Presently, there has been pronounced shift in investment sentiment away from growth to value stocks, with high growth high PE or no PE stocks copping a beating and value sectors– financials, energy and basic materials outperforming. The catalyst for this shift in investment flows has been rising interest rates and mounting inflationary pressures that have shifted Fed policy to a more hawkish or tighter monetary policy stance. Inflationary pressures are to a large degree a result of supply constraints, however stimulatory monetary and fiscal policies have also supported demand and the combination of both results in higher prices for goods and services. We believe a sustained shift from growth to value stocks will ultimately be determined by the where inflation is heading. We believe current high inflation rates are to a large degree an outcome of the pandemic and that an end to the pandemic will restore labour mobility and availability which will have deflationary consequences. Our portfolio bias remains weighted to ETFs exposed to structural attractive growth industries over the long term.
US INFLATION RATE
A big question is, how aggressive will the Federal Reserve be in terms of policy tightening? However, we think it is important to focus on the root cause of higher interest rates, being a rise in inflation to levels not seen in 40 years. In the latest US inflation data, energy was the biggest contributor to the gain in November, rising 29.3% with gasoline prices surging 49.6%. However, all categories within the data accelerated including food, shelter and used cars – up 37%. Much the inflationary pressure around the world is attributed to supply chain constraints (caused by the pandemic) and we envisage that at some point these constraints will unwind – possibly in 2022. Rising labour costs and lack of labour availability are direct consequences of the spread of virus. For example, the shipping, retailing, transport and meat processing industries have all been adversely affected by labour shortages through-out the pandemic. Brad Banducci, CEO of Woolworths said that the supermarket’s distribution centres had experienced absenteeism of between 20% and 40% as a direct consequence of Omicron.

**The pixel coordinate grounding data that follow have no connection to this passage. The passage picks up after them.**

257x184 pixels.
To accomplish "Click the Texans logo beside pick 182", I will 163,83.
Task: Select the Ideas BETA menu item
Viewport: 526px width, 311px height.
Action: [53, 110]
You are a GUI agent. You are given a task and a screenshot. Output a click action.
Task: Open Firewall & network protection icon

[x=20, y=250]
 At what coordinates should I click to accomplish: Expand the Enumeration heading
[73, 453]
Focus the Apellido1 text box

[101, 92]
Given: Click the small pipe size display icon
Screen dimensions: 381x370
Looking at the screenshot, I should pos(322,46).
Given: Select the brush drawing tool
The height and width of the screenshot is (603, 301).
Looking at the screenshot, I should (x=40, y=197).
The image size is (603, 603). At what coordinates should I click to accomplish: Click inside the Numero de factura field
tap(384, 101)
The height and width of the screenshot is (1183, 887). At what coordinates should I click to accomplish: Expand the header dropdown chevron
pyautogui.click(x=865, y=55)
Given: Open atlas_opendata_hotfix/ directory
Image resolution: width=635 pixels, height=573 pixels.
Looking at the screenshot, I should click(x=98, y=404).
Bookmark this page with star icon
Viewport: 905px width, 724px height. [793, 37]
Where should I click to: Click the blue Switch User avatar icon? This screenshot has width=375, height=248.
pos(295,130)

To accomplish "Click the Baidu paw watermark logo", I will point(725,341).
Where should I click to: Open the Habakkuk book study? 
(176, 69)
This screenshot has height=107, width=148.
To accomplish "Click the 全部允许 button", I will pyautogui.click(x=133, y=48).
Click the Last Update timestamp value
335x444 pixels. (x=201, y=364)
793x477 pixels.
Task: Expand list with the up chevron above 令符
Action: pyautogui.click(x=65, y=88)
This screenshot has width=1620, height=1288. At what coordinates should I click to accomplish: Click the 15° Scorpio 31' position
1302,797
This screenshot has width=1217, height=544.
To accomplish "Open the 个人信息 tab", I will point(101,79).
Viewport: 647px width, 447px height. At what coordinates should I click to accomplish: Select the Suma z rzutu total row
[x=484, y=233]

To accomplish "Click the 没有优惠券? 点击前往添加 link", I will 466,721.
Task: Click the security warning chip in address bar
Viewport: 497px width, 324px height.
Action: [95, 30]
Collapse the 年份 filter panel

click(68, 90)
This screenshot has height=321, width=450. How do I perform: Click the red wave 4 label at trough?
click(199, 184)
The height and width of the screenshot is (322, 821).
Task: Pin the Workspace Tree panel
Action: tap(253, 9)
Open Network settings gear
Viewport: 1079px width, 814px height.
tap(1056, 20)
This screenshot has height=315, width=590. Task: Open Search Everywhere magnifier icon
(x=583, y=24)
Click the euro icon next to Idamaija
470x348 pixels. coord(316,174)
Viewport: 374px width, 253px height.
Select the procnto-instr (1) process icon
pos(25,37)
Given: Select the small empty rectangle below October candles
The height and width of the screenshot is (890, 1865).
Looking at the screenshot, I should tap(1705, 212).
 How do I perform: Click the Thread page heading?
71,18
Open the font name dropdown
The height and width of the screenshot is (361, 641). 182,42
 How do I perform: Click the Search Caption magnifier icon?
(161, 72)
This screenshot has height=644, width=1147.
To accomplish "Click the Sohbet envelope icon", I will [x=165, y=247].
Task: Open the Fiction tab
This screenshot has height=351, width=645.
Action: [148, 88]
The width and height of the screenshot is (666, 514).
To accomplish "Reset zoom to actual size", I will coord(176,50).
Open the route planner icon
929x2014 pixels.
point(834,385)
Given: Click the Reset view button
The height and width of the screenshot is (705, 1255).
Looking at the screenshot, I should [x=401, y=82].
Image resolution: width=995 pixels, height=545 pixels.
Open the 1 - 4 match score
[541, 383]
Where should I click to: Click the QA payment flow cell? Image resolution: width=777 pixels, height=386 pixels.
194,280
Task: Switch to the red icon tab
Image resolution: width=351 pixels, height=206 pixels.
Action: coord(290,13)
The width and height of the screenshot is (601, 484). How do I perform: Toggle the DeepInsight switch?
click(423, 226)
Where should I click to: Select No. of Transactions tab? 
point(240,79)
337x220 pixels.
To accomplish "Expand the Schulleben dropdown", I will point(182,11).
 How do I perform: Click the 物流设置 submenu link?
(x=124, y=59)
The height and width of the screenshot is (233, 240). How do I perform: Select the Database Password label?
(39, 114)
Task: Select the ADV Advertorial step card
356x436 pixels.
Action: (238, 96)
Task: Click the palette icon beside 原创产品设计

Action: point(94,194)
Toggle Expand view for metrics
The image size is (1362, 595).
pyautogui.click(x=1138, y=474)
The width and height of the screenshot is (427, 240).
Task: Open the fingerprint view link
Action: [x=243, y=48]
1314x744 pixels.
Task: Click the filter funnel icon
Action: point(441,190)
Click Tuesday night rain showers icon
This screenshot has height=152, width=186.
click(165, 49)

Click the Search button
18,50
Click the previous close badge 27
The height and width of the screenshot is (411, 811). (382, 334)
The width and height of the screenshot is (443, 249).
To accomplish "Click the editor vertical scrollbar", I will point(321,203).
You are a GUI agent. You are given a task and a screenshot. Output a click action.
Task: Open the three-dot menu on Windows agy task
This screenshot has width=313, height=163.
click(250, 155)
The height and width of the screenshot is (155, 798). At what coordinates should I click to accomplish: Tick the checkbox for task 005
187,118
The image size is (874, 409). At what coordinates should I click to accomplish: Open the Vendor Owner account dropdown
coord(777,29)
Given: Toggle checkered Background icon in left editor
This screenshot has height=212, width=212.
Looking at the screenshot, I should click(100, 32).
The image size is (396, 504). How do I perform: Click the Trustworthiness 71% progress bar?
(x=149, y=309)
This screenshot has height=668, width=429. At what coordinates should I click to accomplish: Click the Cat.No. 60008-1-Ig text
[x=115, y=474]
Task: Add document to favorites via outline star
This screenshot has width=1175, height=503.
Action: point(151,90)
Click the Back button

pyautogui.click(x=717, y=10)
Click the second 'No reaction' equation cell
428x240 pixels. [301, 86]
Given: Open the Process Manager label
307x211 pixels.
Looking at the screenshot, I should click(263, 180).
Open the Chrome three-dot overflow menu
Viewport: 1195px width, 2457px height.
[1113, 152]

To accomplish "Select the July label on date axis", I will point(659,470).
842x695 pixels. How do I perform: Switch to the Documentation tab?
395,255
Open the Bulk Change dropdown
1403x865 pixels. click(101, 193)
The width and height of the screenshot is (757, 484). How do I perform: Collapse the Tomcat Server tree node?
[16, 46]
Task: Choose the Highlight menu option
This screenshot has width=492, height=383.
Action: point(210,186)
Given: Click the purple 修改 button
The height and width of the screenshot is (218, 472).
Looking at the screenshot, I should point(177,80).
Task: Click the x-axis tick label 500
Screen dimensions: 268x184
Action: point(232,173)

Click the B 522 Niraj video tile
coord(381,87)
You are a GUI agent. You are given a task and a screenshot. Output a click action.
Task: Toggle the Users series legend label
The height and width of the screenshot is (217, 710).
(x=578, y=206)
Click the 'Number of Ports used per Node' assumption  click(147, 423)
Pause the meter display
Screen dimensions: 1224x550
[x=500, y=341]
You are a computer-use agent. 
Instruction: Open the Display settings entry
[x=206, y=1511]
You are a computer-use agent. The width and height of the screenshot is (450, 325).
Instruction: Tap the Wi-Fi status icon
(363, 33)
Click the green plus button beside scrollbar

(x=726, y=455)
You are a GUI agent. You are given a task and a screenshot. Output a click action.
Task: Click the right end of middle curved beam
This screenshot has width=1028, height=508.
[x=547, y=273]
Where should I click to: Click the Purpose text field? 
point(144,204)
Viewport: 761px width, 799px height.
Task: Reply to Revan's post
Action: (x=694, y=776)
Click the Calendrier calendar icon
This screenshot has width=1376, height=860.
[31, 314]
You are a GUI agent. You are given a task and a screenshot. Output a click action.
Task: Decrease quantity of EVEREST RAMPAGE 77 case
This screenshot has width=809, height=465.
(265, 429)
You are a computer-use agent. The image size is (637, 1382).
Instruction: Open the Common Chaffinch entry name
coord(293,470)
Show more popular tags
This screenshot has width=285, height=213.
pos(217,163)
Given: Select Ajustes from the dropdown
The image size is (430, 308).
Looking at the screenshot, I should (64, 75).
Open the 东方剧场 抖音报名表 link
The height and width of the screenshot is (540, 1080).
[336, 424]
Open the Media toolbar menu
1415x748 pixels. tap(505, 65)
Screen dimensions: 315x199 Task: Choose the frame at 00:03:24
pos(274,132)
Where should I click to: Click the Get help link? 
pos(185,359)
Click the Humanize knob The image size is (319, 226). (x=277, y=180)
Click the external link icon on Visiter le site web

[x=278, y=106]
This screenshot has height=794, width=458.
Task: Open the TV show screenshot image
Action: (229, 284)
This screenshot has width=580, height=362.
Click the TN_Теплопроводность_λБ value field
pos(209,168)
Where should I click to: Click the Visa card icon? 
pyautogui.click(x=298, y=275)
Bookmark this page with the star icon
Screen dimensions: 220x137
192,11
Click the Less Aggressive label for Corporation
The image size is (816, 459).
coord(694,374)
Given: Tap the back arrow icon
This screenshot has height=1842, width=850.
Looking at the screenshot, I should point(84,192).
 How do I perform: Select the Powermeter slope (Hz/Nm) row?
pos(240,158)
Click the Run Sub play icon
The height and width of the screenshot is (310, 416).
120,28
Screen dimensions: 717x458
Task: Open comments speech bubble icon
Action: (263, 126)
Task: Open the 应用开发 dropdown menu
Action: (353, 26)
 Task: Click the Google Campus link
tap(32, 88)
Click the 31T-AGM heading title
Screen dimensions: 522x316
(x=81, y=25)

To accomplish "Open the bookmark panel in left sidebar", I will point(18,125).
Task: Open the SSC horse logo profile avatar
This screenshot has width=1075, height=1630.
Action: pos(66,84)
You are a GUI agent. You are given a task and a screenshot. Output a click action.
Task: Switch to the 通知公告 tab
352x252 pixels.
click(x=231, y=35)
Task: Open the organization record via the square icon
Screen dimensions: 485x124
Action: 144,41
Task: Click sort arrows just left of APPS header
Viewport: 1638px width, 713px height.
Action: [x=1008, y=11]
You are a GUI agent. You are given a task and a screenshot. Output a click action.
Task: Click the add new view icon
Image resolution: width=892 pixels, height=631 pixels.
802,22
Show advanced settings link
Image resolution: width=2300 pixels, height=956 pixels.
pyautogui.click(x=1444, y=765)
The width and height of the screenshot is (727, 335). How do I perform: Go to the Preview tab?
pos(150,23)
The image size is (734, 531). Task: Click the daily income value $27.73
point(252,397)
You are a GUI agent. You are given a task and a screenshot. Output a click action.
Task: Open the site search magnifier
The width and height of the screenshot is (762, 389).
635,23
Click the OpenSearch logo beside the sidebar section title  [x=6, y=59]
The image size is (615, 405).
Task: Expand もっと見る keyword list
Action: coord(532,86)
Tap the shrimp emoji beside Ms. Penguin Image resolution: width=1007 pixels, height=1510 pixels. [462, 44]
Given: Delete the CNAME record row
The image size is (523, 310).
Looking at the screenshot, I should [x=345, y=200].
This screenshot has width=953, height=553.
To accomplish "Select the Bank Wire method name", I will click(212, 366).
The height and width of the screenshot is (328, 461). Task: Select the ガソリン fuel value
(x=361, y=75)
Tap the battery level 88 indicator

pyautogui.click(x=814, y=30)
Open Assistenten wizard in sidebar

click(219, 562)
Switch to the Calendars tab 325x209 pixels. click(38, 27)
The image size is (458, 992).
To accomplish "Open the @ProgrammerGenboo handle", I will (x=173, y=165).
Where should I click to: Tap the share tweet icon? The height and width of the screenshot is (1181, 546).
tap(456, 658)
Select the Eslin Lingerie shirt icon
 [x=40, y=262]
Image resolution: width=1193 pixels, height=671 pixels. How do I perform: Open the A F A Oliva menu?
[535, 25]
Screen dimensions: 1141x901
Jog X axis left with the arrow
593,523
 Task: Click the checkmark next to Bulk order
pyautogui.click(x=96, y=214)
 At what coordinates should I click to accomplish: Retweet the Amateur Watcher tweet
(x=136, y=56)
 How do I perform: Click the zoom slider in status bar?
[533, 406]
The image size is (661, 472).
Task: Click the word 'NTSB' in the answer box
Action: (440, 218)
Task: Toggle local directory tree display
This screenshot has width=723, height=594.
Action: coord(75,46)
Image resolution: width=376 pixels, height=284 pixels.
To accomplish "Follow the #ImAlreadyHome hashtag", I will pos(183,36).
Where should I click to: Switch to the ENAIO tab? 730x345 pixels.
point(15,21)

The free movement of people (labour) and migration, not only places downward pressure on wages but also lifts productivity*. Thus, the overall health and mobility of the labour force are critical factors in restoring the efficiency of the supply chain to pre-pandemic levels.
US WAGES GROWTH
Wages grew 9.8% in the US in October 2021 compared to an average of about 4.5% for the last 10 years.
Labour mobility… inbound travel has collapsed.
So how badly has the pandemic hit the mobility of people to move around the world? Let’s look at a key indicator – inbound travel. In Australia, inbound travel has dropped from 9.5m people arriving annually in January 2020 to just 168,390 in October 2021.
INBOUND TRAVEL TO AUSTRALIA
We note that Australia relies heavily on foreign labour - over 850,000 migrants, backpackers, overseas students a year add to our labour force each year. These people work in many industries, such as travel, restaurants, agriculture and mining.
In the US the number of inbound travelers has fallen from around 70 million annual rate to 20 million arrivals. The US relies heavily on itinerant workers in many industries. And if we look globally the fall in inbound arrivals have fallen by around 70% or more. Indeed, one of the reasons we believe unemployment rates are so low is the lack of available labour and typically low unemployment rates are negatively correlated inflation. Australia and the US UE rates are just 4.1% and 3.9% respectively. Subsequently a rebound on people mobility should effect a dampening on wages growth and inflation.
AUSTRALIA UNEMPLOYMENT AND INFLATION RATES
INTERNATIONAL TOURIST TRAVEL
Oral antivirals are coming….can these drugs change the game?
We believe one of the single most underappreciated developments in the fight against C-19 variants has been the breakthrough in oral antivirals developed by Merck (molnupiravir) and Pfizer (Paxlovid). These new drugs, now approved by the FDA have been shown to reduce hospitalization and death rates in unvaccinated people by between 30% and 90%. We believe these antivirals could enable people to travel more freely as they can easily be carried by travellers. Additionally, businesses should expect to see staff availability rise as sick days or isolation rates fall. Importantly, antivirals will also enable unvaccinated people to live and work with the virus.
We believe that much of the global inflationary pressures are pandemic induced and thus an end to the pandemic will ultimately result in these pressures unwinding. Vaccines are important weapons in the fight against the pandemic, however oral antivirals and abundant (free) rapid antigen tests are needed to allow people (labour) to move freely.
We have positioned our portfolio of ETFs to benefit from the potential upside in the travel sector. A step change in health related spending given government and private industries is also reflected on our investment bias towards healthcare stocks.